2. H-Cl molecules are held together with only dipole-dipole forces (not FON) therefore they do not have hydrogen bonding. It takes more energy to separate the HF molecules than the HCl molecules due to the added H-bonding of the HF molecule.
1 pt IMF, 1 pt energy
Molecules of ASF3 are polar, whereas molecules of AsF5 are nonpolar, why?
1. First draw out the Lewis structure to see what you’re dealing with.
2. AsF3 is trigonal pyramidal and AsF5 is trigonal bipyamidal.
3. AsF3 is polar because it has a net dipole moment due to the presence of a lone pair of e- with no other lone pair (of e-) oriented to cancel out the dipole.
4. AsF5 has all of its dipole moments cancelling each other.
1 pt for AsF3 having a lone pair of electrons making it polar, and 1 pt for AsF5 being nonpolar because its dipole moments cancel.

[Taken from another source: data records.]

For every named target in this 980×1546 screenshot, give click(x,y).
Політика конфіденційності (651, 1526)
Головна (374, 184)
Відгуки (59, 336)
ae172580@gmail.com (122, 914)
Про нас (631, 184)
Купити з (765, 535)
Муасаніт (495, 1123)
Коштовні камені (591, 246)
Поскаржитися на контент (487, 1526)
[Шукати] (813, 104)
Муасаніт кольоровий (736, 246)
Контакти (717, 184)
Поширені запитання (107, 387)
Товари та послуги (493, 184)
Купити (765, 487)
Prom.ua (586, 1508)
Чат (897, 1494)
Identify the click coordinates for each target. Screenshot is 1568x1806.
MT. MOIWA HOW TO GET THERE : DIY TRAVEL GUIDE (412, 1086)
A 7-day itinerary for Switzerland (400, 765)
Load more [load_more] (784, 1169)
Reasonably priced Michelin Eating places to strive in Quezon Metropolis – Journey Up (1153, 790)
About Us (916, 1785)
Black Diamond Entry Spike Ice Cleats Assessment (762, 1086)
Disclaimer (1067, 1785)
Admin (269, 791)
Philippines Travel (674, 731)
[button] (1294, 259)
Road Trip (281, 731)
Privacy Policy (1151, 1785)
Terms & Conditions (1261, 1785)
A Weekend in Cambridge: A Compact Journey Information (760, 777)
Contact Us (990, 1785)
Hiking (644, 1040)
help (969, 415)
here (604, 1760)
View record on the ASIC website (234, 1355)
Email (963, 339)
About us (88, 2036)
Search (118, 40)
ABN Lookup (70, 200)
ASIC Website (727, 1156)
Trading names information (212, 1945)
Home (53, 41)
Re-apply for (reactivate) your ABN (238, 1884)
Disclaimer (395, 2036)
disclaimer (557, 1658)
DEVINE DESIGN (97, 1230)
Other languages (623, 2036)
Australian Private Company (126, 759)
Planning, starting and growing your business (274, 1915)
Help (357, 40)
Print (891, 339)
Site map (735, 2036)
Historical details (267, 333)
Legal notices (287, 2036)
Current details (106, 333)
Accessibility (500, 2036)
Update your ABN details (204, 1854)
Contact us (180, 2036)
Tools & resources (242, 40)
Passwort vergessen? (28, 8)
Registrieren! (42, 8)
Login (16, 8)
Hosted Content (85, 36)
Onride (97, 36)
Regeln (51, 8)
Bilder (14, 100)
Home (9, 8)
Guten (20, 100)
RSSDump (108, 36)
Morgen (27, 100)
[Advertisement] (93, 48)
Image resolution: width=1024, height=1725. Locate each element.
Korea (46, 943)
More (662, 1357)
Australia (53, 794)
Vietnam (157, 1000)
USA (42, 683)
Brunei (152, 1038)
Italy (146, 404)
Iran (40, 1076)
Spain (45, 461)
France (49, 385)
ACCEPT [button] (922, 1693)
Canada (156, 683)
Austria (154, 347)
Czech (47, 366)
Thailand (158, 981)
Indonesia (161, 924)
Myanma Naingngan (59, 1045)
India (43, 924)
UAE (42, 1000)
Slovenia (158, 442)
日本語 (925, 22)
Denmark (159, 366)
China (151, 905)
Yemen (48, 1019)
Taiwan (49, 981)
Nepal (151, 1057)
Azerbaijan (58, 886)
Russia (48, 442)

The N-O bonds in the NO2- ion are equal
in length, whereas they are unequal in HNO2.
Draw structures first. When drawing acids, the hydrogen will always bond to the oxygen.
NO2- has resonance structures with a bond order
of 1.5 for each N-O bond. This is because there are two single and one double bond for 2 structures. HNO2 does not have resonance and has one single bond which is longer than the other double bond which has a shorter length.
1 pt resonance structure (you don’t have to have bond order).
1 pt for HNO2 having two distinctly different bonds-you can even go into sigma, pi if you want to.
For sulfur, SF2, SF4 and SF6 are known to exist whereas for oxygen only OF2 is known to exist.
Sulfur has valence electrons in the 3rd principle energy level (n=3). But since its on the 3rd level, those electrons can expand its octet into the d sublevel and form 6 bonds around the central atom (SF6). Oxygen has valence electrons in the 2nd energy level (n=2) and cannot expand into the d orbitals because they are not available. Therefore, oxygen cannot expand its octet.